[A run of records]
§

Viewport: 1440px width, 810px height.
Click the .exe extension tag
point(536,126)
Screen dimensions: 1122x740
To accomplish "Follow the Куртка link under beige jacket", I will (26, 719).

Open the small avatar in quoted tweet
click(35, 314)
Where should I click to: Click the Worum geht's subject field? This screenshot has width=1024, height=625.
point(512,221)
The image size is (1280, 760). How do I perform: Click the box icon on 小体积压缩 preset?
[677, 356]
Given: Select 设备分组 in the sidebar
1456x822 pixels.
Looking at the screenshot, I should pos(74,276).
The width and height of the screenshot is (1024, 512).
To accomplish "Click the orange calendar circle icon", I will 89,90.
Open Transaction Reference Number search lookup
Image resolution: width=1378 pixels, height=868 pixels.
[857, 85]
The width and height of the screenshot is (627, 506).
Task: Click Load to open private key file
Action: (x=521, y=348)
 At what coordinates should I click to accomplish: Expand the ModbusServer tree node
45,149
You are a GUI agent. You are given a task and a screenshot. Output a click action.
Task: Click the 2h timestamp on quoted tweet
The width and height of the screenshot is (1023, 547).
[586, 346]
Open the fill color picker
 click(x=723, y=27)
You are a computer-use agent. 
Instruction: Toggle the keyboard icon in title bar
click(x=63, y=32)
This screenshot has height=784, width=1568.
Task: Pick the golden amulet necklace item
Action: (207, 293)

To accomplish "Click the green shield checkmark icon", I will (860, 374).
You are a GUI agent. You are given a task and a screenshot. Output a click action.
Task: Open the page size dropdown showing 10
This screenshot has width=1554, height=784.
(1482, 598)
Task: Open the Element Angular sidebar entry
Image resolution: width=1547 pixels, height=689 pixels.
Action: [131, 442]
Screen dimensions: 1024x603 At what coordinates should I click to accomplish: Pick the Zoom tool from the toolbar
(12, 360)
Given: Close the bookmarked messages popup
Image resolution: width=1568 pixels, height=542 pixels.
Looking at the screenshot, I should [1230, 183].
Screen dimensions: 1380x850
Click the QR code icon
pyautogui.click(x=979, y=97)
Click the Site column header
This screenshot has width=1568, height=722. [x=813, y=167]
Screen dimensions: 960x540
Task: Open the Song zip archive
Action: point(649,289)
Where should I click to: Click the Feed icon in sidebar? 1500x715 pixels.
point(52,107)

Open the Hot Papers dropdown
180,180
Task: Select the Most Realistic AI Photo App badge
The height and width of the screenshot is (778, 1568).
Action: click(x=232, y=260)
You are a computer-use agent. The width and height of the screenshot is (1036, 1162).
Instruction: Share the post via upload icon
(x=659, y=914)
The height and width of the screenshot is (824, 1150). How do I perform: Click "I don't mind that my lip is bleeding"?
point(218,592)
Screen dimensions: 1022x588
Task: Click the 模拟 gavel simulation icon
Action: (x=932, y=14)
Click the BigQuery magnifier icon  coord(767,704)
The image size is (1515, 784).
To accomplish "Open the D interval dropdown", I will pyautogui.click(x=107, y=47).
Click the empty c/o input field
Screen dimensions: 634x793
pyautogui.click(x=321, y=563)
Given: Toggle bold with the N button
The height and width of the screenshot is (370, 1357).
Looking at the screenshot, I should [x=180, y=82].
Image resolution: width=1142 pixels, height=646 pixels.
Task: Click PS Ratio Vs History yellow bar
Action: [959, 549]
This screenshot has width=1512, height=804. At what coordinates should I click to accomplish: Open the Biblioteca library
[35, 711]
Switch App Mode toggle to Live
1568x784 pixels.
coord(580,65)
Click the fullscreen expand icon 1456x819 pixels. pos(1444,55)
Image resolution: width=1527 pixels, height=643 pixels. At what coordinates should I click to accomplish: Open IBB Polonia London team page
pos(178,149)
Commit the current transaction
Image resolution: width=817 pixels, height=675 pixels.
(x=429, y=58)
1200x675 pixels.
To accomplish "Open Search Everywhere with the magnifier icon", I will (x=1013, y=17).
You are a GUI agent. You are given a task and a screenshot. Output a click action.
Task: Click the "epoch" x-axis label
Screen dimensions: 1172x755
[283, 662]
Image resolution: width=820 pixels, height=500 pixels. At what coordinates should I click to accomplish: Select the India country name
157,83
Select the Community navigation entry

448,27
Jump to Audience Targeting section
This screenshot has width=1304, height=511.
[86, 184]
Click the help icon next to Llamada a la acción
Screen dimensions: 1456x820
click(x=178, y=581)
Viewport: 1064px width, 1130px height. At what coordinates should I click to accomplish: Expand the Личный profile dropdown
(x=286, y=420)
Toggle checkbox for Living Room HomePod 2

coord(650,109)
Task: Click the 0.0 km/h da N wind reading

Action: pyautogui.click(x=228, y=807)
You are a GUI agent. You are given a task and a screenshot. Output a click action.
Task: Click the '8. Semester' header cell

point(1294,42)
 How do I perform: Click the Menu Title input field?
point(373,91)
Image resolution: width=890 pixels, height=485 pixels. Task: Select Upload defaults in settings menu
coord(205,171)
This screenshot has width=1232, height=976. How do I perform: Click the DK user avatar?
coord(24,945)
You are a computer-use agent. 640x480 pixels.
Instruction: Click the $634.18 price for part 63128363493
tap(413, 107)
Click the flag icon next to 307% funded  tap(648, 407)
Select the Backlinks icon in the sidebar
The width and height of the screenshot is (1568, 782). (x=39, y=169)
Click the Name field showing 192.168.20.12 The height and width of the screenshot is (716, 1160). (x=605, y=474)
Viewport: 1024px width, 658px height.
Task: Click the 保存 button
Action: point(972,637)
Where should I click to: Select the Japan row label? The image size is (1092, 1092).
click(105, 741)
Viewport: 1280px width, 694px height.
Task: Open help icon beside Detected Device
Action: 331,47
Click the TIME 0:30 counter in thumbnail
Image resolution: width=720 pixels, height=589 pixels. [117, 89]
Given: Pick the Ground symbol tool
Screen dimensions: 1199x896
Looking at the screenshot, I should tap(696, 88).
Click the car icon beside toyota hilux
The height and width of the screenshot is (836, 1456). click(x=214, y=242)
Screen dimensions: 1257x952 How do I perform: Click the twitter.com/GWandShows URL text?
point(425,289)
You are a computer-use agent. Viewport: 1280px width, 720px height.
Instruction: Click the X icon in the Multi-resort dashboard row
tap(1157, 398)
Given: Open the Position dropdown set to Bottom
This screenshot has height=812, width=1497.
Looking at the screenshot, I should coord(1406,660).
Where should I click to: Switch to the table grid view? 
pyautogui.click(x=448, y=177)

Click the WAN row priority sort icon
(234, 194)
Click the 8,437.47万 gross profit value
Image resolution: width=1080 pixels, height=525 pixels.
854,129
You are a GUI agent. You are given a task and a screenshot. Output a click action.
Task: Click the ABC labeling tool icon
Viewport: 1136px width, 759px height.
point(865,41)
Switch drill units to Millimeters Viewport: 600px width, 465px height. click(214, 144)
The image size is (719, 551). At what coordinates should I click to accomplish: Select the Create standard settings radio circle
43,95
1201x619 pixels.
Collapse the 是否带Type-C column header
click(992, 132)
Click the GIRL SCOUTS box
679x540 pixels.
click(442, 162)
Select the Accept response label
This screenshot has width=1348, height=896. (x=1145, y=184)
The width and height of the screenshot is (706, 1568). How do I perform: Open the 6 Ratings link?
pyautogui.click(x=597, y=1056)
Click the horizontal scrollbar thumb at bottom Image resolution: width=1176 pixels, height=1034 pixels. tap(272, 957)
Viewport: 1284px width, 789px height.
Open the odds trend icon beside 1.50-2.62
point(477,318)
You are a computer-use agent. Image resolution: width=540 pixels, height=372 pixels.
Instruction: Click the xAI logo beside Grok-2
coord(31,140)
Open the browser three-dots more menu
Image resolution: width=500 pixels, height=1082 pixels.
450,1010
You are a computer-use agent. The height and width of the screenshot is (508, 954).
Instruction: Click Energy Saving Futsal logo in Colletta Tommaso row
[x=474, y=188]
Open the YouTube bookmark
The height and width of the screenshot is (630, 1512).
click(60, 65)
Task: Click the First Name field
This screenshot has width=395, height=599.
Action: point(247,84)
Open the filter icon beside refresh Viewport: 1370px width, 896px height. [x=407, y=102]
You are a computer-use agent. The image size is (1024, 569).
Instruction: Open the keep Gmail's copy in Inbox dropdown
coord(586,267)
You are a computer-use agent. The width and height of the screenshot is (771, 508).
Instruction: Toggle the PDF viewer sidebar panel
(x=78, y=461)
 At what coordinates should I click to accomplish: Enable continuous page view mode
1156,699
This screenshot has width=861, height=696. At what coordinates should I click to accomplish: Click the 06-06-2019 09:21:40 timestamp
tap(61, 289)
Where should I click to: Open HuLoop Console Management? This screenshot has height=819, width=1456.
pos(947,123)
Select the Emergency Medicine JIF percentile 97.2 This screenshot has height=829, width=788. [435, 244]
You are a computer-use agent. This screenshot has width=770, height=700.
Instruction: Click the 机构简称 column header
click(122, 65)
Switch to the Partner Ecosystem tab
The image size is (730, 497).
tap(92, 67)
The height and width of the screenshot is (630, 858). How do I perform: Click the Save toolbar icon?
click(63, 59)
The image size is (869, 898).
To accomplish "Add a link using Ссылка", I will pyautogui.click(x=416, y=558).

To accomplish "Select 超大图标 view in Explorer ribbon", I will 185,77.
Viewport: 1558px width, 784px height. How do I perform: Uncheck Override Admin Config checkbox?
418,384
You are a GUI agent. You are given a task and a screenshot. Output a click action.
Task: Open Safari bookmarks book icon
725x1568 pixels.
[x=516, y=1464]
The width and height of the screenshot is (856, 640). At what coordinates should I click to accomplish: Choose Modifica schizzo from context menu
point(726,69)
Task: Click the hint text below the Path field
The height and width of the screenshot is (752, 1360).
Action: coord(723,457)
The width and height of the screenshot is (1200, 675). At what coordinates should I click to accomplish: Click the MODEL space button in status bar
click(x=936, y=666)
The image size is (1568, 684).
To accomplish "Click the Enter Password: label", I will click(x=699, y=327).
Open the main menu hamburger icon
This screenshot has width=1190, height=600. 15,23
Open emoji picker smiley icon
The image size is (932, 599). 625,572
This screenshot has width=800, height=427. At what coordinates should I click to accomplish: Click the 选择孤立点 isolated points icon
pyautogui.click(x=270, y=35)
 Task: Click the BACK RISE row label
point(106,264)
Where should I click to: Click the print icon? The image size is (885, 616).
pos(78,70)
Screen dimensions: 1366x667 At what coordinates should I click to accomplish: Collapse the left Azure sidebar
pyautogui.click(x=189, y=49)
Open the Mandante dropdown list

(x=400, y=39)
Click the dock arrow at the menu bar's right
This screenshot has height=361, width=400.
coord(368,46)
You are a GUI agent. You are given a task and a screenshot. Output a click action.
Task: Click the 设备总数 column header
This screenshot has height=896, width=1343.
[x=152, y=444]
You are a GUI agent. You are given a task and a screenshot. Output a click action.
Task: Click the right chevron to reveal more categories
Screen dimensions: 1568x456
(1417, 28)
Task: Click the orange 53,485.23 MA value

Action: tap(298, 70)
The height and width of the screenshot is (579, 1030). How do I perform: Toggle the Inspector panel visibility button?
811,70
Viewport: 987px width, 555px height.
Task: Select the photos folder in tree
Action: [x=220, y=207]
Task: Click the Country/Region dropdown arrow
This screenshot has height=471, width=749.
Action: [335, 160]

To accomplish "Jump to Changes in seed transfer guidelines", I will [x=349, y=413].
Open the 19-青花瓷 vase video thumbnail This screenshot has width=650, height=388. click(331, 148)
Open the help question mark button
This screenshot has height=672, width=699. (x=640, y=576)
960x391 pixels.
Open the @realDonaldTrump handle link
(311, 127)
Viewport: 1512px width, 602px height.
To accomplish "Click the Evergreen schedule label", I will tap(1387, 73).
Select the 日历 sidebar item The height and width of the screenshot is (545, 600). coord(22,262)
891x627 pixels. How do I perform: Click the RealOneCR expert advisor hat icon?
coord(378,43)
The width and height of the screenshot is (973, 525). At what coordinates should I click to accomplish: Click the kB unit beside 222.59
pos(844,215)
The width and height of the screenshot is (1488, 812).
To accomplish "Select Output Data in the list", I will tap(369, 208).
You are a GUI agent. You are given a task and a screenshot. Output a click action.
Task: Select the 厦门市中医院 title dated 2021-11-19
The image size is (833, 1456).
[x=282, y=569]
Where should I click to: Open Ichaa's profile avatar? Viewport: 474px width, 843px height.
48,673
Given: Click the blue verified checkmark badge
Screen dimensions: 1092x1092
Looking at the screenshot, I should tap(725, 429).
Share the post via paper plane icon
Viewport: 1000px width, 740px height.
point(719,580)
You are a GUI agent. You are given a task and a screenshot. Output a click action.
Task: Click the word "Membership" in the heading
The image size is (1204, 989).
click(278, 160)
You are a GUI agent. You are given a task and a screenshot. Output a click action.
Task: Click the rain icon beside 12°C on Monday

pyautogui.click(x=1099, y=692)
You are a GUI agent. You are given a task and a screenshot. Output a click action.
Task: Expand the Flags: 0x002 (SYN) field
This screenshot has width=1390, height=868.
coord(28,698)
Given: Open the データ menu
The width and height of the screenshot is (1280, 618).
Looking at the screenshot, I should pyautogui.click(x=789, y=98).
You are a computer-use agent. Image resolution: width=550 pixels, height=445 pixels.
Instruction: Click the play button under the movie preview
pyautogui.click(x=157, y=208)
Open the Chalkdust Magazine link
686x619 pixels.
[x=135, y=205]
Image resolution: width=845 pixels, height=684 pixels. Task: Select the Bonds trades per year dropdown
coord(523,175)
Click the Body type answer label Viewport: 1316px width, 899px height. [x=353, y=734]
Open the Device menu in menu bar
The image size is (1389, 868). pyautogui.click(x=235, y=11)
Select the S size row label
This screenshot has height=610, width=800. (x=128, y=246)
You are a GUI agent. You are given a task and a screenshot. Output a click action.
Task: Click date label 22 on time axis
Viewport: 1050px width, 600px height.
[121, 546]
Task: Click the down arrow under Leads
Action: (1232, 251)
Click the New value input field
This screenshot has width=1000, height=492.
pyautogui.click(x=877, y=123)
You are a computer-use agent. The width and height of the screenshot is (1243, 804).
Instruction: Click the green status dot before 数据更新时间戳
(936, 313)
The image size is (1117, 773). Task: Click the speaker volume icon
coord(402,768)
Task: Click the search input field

§

Aim of the exercise:
Repeat the entries above exactly, starting at the line that contains "1201x619 pixels." and ending at the line that contains "This screenshot has width=1348, height=896.".

Correct output:
1201x619 pixels.
Collapse the 是否带Type-C column header
click(992, 132)
Click the GIRL SCOUTS box
679x540 pixels.
click(442, 162)
Select the Accept response label
This screenshot has width=1348, height=896. (x=1145, y=184)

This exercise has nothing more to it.